- [Raw records]
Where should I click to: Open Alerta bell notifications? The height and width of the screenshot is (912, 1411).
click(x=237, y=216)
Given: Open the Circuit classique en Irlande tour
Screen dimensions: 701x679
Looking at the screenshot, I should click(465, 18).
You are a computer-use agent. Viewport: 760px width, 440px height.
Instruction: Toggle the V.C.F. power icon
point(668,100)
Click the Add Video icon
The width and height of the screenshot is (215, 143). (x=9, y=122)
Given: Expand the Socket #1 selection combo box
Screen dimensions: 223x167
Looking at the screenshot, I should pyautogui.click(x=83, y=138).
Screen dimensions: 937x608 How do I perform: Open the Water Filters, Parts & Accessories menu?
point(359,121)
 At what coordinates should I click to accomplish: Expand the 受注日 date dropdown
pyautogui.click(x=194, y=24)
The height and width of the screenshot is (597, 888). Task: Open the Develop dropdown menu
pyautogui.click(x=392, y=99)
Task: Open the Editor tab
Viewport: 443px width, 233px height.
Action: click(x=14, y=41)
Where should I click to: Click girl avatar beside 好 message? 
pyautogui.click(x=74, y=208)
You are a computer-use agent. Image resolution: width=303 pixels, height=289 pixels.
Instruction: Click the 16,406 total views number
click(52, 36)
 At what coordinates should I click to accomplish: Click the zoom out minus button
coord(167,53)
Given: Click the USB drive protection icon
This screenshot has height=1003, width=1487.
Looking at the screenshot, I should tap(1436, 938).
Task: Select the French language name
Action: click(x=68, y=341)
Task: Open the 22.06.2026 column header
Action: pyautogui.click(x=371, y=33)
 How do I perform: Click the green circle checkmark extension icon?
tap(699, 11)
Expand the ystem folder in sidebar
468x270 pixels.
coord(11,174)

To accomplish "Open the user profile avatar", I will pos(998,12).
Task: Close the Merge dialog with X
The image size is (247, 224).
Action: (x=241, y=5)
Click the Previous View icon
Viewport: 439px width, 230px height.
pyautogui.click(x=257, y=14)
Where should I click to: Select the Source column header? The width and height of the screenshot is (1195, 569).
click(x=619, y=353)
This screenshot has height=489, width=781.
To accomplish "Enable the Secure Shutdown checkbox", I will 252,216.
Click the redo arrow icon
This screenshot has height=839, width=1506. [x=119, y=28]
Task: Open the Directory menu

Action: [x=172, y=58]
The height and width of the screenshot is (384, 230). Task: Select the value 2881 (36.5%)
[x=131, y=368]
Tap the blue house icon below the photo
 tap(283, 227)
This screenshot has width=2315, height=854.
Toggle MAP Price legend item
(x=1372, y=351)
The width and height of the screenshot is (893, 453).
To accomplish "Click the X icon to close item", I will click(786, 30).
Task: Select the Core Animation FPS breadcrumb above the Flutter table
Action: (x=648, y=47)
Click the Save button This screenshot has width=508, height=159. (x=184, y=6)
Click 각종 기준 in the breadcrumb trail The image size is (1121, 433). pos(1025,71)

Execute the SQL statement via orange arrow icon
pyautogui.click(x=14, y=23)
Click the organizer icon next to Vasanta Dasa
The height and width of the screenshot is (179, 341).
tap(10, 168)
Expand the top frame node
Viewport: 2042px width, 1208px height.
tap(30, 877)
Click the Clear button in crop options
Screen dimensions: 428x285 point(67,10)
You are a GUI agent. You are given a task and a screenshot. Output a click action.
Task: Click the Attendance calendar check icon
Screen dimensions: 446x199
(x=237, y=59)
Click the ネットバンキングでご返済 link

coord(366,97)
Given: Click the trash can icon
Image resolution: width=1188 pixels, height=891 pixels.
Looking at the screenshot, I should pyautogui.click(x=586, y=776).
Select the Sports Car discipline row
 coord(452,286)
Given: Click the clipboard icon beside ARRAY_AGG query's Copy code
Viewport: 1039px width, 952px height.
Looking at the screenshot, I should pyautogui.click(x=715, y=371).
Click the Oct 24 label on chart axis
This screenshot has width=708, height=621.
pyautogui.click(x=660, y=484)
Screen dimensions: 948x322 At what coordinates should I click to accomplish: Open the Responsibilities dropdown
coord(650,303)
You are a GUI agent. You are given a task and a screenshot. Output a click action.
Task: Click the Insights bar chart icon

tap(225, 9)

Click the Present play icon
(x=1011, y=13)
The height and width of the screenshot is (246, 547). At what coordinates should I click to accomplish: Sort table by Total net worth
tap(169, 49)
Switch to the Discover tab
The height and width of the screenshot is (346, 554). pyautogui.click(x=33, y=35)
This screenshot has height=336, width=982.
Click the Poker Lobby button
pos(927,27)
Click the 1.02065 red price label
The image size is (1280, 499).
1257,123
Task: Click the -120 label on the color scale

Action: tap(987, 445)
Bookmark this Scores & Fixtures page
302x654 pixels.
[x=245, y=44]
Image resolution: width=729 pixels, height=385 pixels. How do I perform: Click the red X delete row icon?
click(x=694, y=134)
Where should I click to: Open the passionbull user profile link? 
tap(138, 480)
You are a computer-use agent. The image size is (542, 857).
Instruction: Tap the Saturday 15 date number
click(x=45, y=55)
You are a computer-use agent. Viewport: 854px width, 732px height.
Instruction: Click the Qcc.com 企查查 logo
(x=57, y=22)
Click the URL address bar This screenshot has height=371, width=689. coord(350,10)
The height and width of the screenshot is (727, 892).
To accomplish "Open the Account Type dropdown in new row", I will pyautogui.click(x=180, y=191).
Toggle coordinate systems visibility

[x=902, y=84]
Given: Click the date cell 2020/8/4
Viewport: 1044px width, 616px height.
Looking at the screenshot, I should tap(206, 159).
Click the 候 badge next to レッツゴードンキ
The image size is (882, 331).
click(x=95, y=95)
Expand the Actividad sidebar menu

- [Brief] Copy the entries word for word, from the line containing "Given: Click the date cell 2020/8/4" through the end of the entries, with both of those lines included.

- [Task answer]
Given: Click the date cell 2020/8/4
Viewport: 1044px width, 616px height.
Looking at the screenshot, I should tap(206, 159).
Click the 候 badge next to レッツゴードンキ
The image size is (882, 331).
click(x=95, y=95)
Expand the Actividad sidebar menu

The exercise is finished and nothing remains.